## What to do
Your answer should hold all lines of the entries that include the word "blue".
Top of The data
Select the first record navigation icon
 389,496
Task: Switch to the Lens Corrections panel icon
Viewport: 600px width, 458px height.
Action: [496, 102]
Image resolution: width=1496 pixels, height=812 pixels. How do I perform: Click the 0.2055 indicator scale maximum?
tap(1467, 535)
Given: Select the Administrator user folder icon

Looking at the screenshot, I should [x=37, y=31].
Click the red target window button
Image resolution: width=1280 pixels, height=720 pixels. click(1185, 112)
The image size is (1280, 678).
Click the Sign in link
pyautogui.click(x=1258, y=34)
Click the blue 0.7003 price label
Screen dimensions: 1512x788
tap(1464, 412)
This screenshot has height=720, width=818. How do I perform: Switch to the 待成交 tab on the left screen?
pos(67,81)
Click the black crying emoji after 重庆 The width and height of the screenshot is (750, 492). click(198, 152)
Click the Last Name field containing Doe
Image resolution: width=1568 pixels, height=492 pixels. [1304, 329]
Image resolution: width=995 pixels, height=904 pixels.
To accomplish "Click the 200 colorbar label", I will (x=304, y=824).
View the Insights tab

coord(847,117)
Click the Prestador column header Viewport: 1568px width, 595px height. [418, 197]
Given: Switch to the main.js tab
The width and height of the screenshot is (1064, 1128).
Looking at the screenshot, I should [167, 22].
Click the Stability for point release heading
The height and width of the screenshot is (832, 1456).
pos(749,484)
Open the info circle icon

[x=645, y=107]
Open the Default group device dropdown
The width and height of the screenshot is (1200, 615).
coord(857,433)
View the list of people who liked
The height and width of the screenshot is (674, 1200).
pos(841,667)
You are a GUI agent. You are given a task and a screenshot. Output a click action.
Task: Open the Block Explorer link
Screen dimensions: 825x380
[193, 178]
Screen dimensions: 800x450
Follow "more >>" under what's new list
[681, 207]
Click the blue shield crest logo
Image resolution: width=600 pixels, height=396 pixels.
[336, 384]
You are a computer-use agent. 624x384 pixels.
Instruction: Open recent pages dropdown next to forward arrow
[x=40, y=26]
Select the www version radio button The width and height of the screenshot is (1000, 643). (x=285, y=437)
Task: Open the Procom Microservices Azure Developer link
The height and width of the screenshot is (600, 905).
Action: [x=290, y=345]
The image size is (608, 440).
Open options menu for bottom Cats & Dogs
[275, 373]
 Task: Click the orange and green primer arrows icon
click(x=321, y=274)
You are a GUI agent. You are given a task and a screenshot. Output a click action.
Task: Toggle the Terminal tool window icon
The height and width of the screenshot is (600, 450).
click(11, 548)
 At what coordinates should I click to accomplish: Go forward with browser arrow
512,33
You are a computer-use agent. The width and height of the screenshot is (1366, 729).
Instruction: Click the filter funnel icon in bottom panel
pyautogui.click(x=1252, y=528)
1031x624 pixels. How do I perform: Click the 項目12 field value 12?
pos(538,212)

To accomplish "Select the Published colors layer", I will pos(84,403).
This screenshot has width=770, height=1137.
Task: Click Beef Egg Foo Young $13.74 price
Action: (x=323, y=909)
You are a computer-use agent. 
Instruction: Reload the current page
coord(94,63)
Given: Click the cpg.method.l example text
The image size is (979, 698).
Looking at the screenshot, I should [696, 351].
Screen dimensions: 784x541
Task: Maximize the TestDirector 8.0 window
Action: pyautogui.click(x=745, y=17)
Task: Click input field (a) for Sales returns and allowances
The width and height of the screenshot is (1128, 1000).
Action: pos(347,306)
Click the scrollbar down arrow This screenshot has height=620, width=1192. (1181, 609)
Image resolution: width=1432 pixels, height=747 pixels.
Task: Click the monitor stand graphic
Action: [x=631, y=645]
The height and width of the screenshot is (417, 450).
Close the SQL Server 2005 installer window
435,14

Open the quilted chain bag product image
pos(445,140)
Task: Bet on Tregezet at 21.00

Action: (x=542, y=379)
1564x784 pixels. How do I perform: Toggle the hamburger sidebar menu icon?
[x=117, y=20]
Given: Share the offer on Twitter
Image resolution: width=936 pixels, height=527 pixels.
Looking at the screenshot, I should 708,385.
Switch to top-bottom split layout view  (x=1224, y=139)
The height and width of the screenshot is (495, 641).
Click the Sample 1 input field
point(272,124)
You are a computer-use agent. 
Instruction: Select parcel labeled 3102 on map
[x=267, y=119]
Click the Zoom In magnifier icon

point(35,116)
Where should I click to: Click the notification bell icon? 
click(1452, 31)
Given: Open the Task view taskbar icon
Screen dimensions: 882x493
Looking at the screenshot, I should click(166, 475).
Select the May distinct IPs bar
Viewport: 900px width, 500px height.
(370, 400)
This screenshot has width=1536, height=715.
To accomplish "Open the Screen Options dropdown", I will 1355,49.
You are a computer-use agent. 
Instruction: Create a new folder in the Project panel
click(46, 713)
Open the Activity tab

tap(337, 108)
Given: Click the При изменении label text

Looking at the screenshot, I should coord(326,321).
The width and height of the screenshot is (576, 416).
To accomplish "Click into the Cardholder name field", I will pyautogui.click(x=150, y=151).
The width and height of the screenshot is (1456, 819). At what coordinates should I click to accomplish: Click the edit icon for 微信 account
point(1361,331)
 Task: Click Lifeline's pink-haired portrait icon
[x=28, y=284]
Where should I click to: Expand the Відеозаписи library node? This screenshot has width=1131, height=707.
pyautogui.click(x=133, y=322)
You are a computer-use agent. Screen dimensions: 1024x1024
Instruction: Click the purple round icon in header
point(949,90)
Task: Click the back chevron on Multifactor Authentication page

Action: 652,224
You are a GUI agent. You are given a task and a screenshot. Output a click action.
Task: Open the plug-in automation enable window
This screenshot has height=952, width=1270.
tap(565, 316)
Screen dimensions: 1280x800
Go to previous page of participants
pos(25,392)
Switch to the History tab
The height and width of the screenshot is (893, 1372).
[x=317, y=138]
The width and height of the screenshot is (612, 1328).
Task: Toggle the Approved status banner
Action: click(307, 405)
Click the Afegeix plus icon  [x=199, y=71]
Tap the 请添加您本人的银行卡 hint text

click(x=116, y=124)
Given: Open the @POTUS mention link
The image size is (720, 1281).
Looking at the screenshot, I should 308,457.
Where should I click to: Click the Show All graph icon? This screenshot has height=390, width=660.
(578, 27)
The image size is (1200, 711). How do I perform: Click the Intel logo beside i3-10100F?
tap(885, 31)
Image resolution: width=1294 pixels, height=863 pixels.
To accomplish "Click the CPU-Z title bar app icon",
Bottom of The data
## Exercise response
Click the blue 0.7003 price label
Click the blue shield crest logo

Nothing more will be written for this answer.